Do you insert audible air quotes when you talk about your Facebook “friends”? If so, it’s time to strip away those air quotes and get serious about your online friends, on Facebook and beyond.

That’s part of the commitment to embracing your real online life that I’ll be talking about tomorrow at TEDxVictoria. My TEDx talk jumps off from a blog post I originally wrote for Harvard Business Review about the 10 reasons to stop apologizing for your online life. So this seems like a good moment to return to the series I started then, fleshing out each of the 10 reasons.

Today I want to tackle the idea of real friendship:

When you treat your Facebook connections as real friends instead of “friends”, you stop worrying about how many you have and focus on how well you treat them.

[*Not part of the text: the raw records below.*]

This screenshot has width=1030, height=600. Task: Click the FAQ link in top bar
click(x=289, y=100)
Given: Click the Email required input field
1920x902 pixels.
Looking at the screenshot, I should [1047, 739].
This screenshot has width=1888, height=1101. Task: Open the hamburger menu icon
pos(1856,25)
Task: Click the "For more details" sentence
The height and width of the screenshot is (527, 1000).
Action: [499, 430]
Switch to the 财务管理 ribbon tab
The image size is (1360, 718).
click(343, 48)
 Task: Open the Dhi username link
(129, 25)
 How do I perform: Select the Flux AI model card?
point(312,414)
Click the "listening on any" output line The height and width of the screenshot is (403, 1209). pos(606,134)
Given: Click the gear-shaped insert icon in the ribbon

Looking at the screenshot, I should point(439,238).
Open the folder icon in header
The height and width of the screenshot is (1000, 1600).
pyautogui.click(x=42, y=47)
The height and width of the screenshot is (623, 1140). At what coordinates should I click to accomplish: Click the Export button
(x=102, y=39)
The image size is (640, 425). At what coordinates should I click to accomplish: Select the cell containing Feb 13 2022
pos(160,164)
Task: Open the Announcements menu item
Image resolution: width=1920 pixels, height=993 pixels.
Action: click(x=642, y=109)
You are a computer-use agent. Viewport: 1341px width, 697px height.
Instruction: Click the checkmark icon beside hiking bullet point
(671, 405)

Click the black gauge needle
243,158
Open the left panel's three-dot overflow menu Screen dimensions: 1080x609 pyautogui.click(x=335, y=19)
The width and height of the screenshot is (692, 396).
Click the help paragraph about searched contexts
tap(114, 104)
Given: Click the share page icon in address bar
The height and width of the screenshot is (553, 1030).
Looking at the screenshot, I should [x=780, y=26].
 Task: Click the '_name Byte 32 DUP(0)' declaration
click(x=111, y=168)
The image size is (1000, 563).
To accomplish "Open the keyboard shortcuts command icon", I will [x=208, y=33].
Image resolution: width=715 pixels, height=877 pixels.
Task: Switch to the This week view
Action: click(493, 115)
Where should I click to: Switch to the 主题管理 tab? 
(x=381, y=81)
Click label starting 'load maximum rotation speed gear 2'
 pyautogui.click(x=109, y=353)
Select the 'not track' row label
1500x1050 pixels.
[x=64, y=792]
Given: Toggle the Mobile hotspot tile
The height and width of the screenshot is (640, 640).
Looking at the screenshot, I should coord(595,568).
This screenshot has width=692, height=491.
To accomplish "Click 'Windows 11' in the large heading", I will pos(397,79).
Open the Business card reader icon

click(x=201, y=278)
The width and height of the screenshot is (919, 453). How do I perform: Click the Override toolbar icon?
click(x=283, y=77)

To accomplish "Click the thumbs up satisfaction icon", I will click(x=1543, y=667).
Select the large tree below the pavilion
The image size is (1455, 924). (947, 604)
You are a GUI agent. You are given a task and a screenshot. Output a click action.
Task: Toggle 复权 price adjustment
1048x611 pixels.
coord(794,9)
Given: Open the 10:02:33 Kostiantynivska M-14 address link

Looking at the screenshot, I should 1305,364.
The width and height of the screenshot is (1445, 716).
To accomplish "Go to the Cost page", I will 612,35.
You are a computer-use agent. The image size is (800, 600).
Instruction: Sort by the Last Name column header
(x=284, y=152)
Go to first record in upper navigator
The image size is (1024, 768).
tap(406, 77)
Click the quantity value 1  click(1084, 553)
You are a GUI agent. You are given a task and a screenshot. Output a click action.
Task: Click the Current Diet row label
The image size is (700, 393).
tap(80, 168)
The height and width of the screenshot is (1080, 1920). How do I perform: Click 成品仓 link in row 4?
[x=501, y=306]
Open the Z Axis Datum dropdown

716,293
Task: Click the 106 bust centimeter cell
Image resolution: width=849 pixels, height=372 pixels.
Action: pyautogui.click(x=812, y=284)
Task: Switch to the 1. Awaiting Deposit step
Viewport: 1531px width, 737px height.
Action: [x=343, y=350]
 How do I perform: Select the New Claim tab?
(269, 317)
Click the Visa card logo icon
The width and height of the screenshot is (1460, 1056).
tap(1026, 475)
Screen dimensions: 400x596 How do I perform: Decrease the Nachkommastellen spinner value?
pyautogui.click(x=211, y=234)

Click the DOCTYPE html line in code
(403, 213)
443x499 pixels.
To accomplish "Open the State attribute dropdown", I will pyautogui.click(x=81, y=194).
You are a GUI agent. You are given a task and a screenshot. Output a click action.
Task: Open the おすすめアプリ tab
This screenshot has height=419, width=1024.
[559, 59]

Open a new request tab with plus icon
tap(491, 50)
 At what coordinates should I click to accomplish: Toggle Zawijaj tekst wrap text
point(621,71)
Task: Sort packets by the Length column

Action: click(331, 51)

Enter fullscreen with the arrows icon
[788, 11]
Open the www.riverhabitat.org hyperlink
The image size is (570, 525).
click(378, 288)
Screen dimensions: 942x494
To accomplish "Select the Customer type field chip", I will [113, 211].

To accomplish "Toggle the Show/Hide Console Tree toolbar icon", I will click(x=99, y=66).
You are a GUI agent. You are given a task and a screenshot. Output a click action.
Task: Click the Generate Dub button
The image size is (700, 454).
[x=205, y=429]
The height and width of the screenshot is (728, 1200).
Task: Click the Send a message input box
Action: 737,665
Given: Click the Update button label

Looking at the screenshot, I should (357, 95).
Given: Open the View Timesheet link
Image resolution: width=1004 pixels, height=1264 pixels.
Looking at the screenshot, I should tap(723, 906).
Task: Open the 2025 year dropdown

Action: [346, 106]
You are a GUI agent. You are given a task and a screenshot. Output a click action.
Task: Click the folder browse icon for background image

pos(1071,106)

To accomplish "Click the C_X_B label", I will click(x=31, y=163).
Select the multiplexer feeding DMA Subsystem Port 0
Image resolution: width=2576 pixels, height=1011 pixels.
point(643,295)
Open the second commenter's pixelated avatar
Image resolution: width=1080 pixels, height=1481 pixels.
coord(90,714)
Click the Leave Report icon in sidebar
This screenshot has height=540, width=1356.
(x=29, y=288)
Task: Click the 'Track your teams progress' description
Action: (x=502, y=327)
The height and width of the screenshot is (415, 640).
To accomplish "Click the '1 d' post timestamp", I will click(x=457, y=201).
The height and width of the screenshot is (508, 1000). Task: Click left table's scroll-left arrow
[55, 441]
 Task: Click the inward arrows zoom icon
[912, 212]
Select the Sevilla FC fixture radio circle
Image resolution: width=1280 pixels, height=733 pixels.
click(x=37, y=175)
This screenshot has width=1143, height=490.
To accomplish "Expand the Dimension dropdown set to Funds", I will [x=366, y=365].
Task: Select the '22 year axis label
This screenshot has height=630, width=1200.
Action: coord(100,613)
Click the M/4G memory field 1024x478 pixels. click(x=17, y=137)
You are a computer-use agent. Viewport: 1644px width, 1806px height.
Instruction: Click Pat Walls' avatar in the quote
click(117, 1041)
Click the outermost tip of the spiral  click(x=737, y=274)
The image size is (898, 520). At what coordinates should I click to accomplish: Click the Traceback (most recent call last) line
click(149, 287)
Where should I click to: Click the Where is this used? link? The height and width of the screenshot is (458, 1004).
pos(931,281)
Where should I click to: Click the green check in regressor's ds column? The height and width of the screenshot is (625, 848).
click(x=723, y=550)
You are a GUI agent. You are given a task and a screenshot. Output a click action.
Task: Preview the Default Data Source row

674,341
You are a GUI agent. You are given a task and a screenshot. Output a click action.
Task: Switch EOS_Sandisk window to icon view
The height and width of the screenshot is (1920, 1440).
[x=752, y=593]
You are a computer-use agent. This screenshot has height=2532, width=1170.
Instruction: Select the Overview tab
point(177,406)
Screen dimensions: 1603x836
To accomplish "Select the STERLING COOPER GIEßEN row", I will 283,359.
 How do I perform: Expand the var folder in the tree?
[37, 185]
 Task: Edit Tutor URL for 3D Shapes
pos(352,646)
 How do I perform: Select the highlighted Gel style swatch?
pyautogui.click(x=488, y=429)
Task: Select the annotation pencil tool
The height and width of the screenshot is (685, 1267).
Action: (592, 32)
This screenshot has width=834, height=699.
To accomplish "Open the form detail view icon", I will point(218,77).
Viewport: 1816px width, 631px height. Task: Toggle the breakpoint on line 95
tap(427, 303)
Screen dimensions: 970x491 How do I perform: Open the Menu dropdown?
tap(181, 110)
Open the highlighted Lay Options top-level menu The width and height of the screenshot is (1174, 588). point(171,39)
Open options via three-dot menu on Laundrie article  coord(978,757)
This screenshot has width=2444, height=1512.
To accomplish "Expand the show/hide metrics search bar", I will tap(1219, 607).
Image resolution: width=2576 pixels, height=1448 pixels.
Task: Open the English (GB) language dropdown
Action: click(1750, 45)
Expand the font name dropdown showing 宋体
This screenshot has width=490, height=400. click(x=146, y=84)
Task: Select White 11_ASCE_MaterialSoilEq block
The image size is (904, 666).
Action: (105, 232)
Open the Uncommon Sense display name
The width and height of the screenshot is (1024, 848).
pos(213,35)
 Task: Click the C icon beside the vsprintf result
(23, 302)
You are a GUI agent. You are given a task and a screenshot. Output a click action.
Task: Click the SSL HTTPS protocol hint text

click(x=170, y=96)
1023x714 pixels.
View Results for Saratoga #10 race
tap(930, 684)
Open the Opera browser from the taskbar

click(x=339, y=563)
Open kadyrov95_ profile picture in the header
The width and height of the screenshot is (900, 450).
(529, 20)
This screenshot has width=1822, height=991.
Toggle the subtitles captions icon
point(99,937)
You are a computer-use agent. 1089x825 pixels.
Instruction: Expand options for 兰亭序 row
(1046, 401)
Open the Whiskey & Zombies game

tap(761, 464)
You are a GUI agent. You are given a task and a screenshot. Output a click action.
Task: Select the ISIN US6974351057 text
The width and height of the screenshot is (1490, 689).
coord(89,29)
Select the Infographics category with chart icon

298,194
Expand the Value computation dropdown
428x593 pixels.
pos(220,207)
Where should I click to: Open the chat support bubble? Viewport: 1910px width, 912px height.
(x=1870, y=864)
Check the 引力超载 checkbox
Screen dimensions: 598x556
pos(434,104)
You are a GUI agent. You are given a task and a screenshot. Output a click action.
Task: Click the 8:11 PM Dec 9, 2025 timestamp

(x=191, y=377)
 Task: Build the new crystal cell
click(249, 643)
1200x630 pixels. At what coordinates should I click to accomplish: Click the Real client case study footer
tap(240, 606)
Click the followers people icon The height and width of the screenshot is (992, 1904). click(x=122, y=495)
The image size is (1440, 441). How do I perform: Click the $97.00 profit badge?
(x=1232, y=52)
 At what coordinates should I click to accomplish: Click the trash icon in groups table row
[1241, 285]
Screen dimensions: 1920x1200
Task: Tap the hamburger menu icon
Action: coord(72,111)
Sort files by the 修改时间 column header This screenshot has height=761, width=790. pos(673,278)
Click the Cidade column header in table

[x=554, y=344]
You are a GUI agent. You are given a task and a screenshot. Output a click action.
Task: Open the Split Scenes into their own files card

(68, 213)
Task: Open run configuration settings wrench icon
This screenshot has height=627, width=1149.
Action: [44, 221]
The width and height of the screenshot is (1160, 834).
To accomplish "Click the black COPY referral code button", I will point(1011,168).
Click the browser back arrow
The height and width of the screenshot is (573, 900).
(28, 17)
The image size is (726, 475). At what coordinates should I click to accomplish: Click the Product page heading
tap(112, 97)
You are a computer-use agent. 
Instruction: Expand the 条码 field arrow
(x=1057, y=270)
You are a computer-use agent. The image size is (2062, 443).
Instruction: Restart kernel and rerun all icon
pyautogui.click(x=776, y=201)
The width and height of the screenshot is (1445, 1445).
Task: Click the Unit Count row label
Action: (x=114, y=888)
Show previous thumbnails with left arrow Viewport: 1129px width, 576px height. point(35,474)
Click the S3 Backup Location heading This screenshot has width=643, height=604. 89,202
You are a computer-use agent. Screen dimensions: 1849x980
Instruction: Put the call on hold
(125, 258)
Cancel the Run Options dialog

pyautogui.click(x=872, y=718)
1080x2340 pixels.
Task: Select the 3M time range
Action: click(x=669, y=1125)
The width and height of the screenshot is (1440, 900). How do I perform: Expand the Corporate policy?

There are three essential practices that will help you restore some value to the meaning of friendship, however Facebook has cheapened it.

  1. Separate your Facebook brand from your Facebook profileIf you use Facebook for professional purposes, you may be focused on racking up your friend count because you use Facebook as a professional communications, p.r. or marketing channel. Maybe your work would benefit from a big Facebook following, but if so, create a separate Facebook page for professional purposes. (If you’re not creating the page for a specific business or organization, you can choose “artist, band or public figure” and choose the most appropriate profile type for you.)  Use this page as your hub for Facebook outreach and marketing, and use its URL anywhere you’d normally promote your Facebook profile: your blog, your business card or your other social network profiles. Once you’ve got a Facebook presence that’s designed for professional use, you can reclaim your personal profile as the realm of real friendship.
  2. Set a standard for friend requestsEvery time you accept a Facebook friend request from someone you don’t know, or don’t know well, or maybe don’t even like, you’re cheapening the notion of friendship. If you want your online friendships to feel real to you, you’ve got to treat a friend request as if it actually means something. What it means is up to you: set clear criteria for who you will accept as a friend, whether you limit it to people who would put their lives on the line for you, or simply to anyone who knows you well enough to see you in your pjs. Only accept people who meet your criteria, and you’ll be well on the way to restoring some meaning to the notion of friendship.
  3. Make different friend lists for different groups of friendsEvery friendship is different: you may be very close to the woman in the next cubicle at work, but that doesn’t mean you’d tell her the same things you’d share with your best friend from high school. Online, you’ve got an even greater variety of relationships to deal with: in addition to all the usual variations of work friends, old friends, neighbours, etc., you’re dealing with the nuances of some friendships that may exist entirely online, others that date to a long offline history, and some that are true on/offline hybrids. Depending on the nature of each relationship, you’re going to be comfortable sharing different updates, jokes and pictures. So create a list of friends for each kind of content you’d like to share, or each of level of intimacy:  a list for people with whom you want to share family news, a list for the friends who actually like your Star Wars puns, a list for people with whom you’ll share your raciest stories. (Find out how to create a list here.)

Taken together, these three practices will allow you to become more selective about who you accept as a Facebook friend, and to be more targeted about who gets to read or see what. Most important, it will allow you to restore a sense of integrity to the word “friend”, to get rid of those air quotes, and to embrace your online friendships as very, very real.